In 1786, Reinagle decided to try his fortune as a professional musician in the newly independent United States of America. He moved to New York City, and, later moved again to Philadelphia, which was the national capital at the time. He helped revitalize the musical life of Philadelphia in the 1790s, introducing that city to the music of Haydn and Mozart, as well as his own original compositions.

One of Reinagle's admirers was American President George Washington. In 1789, Reinagle composed a "Chorus", which was performed for Washington at Trenton, New Jersey, during Washington's journey to his inauguration. Later, in Philadelphia, Nellie Custis, Washington's step-granddaughter, was one of Reinagle's music students. Washington was a frequent concertgoer, and could often be seen in the audience at Reinagle's concerts. On Washington's death in 1799, Reinagle composed a Monody on the Death of George Washington.

In Philadelphia, Reinagle worked closely with Thomas Wignell in producing opera ballets with the New Company, at the Chestnut Street Theater. Reinagle and Wignell produced over 75 programs with the New Company. At Wignell's death in 1803, Reinagle moved to Baltimore, Maryland, where he became associated with the Holliday Street Theater.
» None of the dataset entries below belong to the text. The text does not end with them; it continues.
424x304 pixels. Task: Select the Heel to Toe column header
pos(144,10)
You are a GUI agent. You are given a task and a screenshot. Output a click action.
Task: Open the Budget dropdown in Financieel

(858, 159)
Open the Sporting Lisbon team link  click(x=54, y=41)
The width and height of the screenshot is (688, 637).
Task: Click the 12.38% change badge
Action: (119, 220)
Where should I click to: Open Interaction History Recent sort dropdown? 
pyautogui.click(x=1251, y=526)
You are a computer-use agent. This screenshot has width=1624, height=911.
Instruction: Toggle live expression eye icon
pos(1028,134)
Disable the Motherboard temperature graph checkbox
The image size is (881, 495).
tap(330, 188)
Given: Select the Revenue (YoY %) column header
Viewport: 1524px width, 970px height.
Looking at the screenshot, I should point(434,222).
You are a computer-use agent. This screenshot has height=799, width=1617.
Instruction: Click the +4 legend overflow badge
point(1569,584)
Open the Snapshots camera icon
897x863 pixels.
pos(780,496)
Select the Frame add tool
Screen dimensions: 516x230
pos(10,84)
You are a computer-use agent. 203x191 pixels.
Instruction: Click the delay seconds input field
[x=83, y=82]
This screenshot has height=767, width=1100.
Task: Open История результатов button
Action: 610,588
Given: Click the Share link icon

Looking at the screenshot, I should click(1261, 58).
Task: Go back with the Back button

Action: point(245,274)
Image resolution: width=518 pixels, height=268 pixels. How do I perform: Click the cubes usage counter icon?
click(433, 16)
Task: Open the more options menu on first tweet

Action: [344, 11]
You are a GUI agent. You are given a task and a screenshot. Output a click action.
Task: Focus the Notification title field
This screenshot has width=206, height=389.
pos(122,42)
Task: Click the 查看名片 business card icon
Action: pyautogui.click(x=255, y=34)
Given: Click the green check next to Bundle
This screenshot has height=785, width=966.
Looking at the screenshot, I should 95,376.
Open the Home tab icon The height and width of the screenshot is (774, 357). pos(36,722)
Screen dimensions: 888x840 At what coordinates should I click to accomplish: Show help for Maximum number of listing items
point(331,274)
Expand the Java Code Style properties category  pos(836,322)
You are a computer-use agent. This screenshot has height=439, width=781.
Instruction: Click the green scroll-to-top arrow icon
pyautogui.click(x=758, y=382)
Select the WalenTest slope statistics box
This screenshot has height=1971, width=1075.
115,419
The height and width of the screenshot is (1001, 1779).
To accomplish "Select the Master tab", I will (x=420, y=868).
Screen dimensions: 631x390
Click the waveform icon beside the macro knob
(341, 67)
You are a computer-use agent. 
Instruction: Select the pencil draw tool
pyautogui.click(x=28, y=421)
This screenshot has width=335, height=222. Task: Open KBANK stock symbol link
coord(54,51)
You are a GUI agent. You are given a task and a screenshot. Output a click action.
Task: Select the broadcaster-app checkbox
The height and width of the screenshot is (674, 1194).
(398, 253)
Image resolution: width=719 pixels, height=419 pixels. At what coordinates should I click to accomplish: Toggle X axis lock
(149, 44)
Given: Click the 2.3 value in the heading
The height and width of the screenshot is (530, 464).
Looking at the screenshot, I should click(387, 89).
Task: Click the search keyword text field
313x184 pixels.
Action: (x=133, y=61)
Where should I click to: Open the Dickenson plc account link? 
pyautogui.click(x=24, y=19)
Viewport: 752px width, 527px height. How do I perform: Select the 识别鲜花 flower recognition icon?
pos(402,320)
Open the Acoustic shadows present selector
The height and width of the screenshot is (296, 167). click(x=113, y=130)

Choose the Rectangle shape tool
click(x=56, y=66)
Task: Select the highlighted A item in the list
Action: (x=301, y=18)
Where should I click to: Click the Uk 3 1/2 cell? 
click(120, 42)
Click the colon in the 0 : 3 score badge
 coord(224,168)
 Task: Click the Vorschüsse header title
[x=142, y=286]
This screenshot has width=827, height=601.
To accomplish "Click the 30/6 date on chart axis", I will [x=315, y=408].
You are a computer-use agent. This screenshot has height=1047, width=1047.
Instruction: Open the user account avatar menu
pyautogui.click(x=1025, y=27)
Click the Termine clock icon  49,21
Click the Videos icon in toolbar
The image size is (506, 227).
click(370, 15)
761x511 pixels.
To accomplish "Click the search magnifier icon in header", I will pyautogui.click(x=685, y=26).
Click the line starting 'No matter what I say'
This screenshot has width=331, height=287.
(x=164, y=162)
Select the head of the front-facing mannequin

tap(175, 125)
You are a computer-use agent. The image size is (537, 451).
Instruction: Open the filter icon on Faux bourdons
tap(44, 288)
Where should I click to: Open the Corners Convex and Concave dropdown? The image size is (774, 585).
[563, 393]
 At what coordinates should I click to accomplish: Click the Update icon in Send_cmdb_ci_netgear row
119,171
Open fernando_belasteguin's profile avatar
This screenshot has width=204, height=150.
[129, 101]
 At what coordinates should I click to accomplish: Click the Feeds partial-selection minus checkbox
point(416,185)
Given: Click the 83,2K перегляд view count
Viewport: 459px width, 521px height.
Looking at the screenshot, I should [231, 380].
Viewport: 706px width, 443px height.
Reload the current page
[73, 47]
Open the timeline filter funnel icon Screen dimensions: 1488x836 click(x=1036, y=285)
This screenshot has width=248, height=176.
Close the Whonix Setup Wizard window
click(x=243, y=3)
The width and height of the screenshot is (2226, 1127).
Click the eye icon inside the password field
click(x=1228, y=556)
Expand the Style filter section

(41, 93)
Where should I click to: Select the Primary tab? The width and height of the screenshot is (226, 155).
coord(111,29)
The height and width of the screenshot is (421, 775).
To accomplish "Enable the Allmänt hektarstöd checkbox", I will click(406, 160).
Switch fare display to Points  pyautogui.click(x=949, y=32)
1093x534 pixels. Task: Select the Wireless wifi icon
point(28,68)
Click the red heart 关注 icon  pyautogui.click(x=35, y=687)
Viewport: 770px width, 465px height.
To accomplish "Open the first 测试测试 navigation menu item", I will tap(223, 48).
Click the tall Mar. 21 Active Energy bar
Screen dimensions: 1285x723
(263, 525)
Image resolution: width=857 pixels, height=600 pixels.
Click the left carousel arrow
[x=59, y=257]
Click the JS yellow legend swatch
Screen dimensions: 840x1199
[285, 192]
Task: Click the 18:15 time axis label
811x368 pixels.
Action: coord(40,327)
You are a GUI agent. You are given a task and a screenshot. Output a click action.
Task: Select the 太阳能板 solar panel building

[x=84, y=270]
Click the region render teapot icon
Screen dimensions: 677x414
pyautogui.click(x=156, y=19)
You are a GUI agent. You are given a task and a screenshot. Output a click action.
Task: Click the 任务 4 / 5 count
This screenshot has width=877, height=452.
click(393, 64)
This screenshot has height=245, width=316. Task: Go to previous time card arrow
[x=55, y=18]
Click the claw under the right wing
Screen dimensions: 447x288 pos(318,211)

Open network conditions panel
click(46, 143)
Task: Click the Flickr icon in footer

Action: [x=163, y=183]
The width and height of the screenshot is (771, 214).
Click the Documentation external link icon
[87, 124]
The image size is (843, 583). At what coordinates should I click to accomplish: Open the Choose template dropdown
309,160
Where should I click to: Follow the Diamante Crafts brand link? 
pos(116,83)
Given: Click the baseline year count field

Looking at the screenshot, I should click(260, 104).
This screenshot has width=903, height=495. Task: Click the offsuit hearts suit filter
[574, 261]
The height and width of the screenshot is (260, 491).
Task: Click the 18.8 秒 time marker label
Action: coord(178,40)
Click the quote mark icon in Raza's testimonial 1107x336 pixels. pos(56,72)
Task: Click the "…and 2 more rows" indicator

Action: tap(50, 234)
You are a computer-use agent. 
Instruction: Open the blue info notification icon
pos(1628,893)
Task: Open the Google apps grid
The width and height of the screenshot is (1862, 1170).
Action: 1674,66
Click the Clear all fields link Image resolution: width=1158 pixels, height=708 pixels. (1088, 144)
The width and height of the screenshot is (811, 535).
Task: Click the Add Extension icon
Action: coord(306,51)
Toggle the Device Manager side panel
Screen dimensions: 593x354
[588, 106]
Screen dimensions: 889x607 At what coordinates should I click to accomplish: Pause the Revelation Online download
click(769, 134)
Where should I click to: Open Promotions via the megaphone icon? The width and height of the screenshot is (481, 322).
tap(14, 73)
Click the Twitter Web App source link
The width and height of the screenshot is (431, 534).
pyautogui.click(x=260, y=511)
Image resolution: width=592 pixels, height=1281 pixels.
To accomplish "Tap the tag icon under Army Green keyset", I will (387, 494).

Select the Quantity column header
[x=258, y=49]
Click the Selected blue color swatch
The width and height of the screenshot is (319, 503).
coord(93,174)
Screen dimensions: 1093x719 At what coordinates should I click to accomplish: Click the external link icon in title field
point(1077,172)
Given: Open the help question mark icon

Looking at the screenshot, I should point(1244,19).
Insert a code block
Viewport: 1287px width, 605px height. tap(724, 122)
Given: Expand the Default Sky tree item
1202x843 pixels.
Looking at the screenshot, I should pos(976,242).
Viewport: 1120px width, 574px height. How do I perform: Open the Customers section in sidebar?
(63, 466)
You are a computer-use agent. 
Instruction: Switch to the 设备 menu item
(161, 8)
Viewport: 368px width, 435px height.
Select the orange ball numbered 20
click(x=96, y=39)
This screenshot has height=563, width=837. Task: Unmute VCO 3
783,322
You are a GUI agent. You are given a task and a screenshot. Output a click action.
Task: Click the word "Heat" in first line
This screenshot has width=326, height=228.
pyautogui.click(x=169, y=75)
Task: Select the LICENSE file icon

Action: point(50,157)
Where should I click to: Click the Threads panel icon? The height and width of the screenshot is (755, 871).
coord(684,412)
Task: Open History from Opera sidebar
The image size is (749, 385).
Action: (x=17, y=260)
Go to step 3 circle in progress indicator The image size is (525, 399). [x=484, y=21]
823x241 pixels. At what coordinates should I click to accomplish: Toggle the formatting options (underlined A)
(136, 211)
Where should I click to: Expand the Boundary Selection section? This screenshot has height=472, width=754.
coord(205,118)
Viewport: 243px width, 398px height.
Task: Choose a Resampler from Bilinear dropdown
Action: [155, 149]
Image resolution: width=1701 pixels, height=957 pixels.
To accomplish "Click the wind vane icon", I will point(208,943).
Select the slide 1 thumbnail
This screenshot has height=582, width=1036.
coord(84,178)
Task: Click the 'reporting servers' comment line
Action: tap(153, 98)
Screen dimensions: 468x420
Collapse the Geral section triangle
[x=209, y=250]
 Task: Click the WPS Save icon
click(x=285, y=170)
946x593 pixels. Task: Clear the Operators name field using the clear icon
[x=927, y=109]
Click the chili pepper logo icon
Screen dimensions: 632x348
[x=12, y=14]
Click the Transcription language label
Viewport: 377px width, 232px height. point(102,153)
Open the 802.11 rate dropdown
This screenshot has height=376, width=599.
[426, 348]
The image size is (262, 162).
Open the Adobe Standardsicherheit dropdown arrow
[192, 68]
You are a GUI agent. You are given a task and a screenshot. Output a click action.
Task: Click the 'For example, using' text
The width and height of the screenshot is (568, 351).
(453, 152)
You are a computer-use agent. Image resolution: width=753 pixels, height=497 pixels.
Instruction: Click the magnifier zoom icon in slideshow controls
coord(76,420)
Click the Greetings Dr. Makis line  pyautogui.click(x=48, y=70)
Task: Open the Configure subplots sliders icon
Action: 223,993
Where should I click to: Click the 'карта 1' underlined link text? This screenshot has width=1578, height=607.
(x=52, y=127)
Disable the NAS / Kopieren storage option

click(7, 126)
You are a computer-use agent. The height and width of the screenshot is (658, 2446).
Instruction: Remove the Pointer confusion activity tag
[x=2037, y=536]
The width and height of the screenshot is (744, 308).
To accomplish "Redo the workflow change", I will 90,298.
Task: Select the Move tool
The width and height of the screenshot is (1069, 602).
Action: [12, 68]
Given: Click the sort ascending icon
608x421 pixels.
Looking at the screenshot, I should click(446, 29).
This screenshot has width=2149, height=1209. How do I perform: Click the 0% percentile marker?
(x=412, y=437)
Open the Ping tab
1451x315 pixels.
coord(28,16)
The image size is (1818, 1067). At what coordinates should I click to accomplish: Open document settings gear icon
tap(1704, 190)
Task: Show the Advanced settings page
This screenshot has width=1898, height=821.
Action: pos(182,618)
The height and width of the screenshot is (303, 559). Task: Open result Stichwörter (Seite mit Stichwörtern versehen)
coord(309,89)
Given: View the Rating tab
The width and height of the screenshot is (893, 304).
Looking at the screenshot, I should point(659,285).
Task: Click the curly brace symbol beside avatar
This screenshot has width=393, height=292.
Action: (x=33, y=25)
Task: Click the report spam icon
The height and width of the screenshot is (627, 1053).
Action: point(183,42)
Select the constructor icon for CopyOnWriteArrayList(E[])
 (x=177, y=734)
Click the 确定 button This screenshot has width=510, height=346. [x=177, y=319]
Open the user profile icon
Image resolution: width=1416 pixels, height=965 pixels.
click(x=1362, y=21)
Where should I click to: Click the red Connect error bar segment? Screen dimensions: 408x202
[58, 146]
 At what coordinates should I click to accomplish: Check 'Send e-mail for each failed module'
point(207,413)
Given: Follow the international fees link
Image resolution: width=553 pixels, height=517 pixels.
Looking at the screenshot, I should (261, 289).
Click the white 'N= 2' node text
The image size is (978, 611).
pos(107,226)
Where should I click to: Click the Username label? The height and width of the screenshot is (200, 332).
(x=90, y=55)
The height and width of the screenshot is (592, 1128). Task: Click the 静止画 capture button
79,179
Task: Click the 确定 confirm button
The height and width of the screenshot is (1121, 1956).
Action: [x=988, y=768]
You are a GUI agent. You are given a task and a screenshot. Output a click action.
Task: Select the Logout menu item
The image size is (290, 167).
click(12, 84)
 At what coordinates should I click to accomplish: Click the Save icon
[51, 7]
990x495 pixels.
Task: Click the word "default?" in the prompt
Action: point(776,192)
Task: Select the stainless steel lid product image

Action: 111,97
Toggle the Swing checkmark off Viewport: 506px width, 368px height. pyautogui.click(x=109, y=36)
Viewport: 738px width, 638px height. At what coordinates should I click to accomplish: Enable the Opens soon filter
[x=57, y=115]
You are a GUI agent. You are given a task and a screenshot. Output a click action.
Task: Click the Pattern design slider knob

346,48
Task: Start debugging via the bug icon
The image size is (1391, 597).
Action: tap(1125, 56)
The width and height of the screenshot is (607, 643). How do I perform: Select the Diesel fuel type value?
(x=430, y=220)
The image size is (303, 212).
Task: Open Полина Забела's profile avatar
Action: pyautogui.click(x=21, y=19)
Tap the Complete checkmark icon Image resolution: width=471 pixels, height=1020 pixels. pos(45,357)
He died in Baltimore in 1809, and is buried in Old Saint Paul's Cemetery there.

==Reinagle's music==

His earliest compositions, from his days in Edinburgh, include a set of duos for two cellos, Opus 2, and Variations on Famous Scots Tunes, published in Glasgow and later in Philadelphia. He also composed Twenty-four Short and Easy Lessons, a series of teaching pieces for keyboard, which he later used in his teaching in Philadelphia.

Once in America, Reinagle continued to compose short pieces for special occasions, often with titles alluding to American personalities and ideas. Pieces such as his Federal March, President Madison’s March and Mrs. Madison’s Minuet are usually short and in the binary form associated with dance music of the time. Of more interest is the set of four keyboard sonatas. Reinagle composed these when he first arrived in Philadelphia; hence they are sometimes called the "Philadelphia Sonatas". These are the first sonatas composed in the United States. They are substantial works, each in two or three movements. While they show the influence of C. P. E. Bach (one of Reinagle's idols), they demonstrate Reinagle's unique approach to form and motivic development.

Much of Reinagle's theater music was lost when the Chestnut Street Theater burned down in 1820.

==Selected stage works==
- Robin Hood, or Sherwood Forest (10.3.1794 Philadelphia) [rev. (W. Shield)]
- St Patrick's Day, or The Scheming Lieutenant (17.3.1794 Philadelphia)
- La forêt noire (26.4.1794 Philadelphia)
- The Spanish Barber, or The Fruitless Precaution (7.7.1794 Philadelphia) [+ B. Carr] [rev. (S. Arnold)]
- Harlequin Shipwreck'd, or The Grateful Lion (2.1.1795 Philadelphia)
- The Purse, or Benevolent Tar (7.1.1795 Philadelphia) [rev. (Arnold)]
- The Volunteers (21.1.1795 Philadelphia)
- Auld Robin Gray, or Jamie's Return from America (4.5.1795 Philadelphia) [rev. (Arnold)]
- The Sicilian Romance, or The Apparition of the Cliffs (6.5.1795 Philadelphia)
- Harlequin's Invasion (12.6.1795 Philadelphia)
- The Warrior's Welcome Home (10.2.1796 Philadelphia)
- The Witches of the Rocks, or Harlequin Everywhere (26.2.1796 Philadelphia)
- The Lucky Escape, or The Ploughman Turned Sailor (14.3.1796 Philadelphia) [rev. (C. Dibdin)]
- Columbus, or The Discovery of America (30.1.1797 Philadelphia)
- The Savoyard, or The Repentant Seducer (12.7.1797 Philadelphia)
- The Italian Monk (11.4.1798 Philadelphia) [rev. (Arnold)?]
- The Arabs of the Desert, or Harlequin's Flight from Egypt (13.4.1799 Philadelphia)
- The Constellation, or A Wreath for American Tars (30.12.1799 Philadelphia)
- A Wreath for American Tars, or Huzza Again for the Constitution (8.4.1800 Philadelphia)
- The Double Disguise (18.4.1800 Philadelphia)
- Harlequin Freemason (21.4.1800 Philadelphia) [rev. (Dibdin)]
- The Sailor's Daughter (10.12.1804 Philadelphia)
- The Wife of Two Husbands (1.3.1805 Philadelphia)
- Mary, Queen of Scots (15.1.1806 Philadelphia)
- The Travellers, or Music's Fascination (20.4.1807 Philadelphia) [rev. (D. Corri)?]

==Selected discography==
- Reinagle, Alexander. Three Keyboard Sonatas. (Jack Winerock, pf.) Musical Heritage Society, MHS 3359. Played on the Metropolitan Museum of Art's Broadwood piano.